Fourier Analysis, Particle Mechanics & Wave Packets

The Fourier transform as the bridge between position and momentum, the free particle Schrödinger equation, wave packet dynamics, dispersion relations, group versus phase velocity, and Ehrenfest's theorem connecting quantum to classical mechanics.

Theory Exercises

Part I — From Spins to Particles: A New Physical Setting

Throughout Lectures 1–7, we worked exclusively with finite-dimensional Hilbert spaces: the qubit ($\mathbb{C}^2$), multi-spin systems ($\mathbb{C}^2 \otimes \mathbb{C}^2 \otimes \cdots$). We now make a fundamental leap to an infinite-dimensional Hilbert space: a particle moving on a line.

The new setting introduces two key continuous observables:

Observable	Operator	Spectrum	Eigenstates
Position	$\hat{x}$	$x \in \mathbb{R}$ (continuous)	$\|x\rangle$: delta-localized
Momentum	$\hat{p}$	$p \in \mathbb{R}$ (continuous)	$\|p\rangle$: plane waves

The state is represented by a wave function $\psi(x) = \langle x|\psi\rangle$ — a complex-valued function on $\mathbb{R}$. The physical content: $|\psi(x)|^2$ is a probability density, not a probability. The probability of finding the particle in the interval $[a,b]$ is:

P(a < x < b) = \int_a^b |\psi(x)|^2\,dx

Part II — The Fourier Transform

The Fourier transform is the mathematical bridge between the position and momentum representations. It converts a function of $x$ into a function of $k$ (wavenumber, with $p = \hbar k$) and vice versa. Using the symmetric convention with $\hbar = 1$:

Fourier Transform Pair

$$\tilde{\psi}(k) = \frac{1}{\sqrt{2\pi}}\int_{-\infty}^{\infty}\psi(x)\,e^{-ikx}\,dx \qquad \psi(x) = \frac{1}{\sqrt{2\pi}}\int_{-\infty}^{\infty}\tilde{\psi}(k)\,e^{ikx}\,dk$$

Parseval's theorem states that the Fourier transform preserves norms:

\int_{-\infty}^\infty|\psi(x)|^2\,dx = \int_{-\infty}^\infty|\tilde{\psi}(k)|^2\,dk

This is essential: it means $|\tilde{\psi}(k)|^2$ is a valid probability density in momentum space. The physical meaning of $\tilde{\psi}(k)$: it is the amplitude to have momentum $p = \hbar k$. The key duality: if $\psi(x)$ is sharply peaked (definite position), then $\tilde{\psi}(k)$ is spread out (indefinite momentum) — the Heisenberg uncertainty principle expressed as Fourier duality.
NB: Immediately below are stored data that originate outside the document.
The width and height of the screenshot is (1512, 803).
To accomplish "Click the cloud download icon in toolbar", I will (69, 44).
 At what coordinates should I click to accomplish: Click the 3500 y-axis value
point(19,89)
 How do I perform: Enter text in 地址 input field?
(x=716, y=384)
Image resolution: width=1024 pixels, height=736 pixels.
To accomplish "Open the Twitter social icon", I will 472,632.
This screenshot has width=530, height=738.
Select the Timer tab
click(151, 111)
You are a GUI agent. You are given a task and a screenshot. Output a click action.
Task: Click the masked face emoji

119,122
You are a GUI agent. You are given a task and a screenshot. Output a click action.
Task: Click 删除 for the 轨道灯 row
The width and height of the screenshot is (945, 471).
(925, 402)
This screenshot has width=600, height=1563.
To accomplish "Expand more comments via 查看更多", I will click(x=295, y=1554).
The canonical Fourier pair: Gaussian ↔ Gaussian. If $\psi(x) \sim e^{-x^2/(4\sigma^2)}$ has width $\sigma$ in position, then $\tilde{\psi}(k) \sim e^{-k^2\sigma^2}$ has width $1/(2\sigma)$ in momentum, with the product $\sigma \cdot \frac{1}{2\sigma} = \frac{1}{2}$ — saturating the Heisenberg bound.

Part III — The Momentum Operator

In position space, the action of the momentum operator on the wave function is derived using completeness:

\langle x|\hat{p}|\psi\rangle = \int\langle x|\hat{p}|p\rangle\langle p|\psi\rangle\,dp = \int p\cdot\frac{e^{ipx}}{\sqrt{2\pi}}\tilde{\psi}(p)\,dp

Since $p\,e^{ipx} = -i\,\dfrac{d}{dx}\,e^{ipx}$, we can pull the derivative outside the integral:

\langle x|\hat{p}|\psi\rangle = -i\frac{d}{dx}\left(\frac{1}{\sqrt{2\pi}}\int\tilde{\psi}(p)\,e^{ipx}\,dp\right) = -i\frac{d\psi}{dx}

Momentum Operator (position space, $\hbar=1$)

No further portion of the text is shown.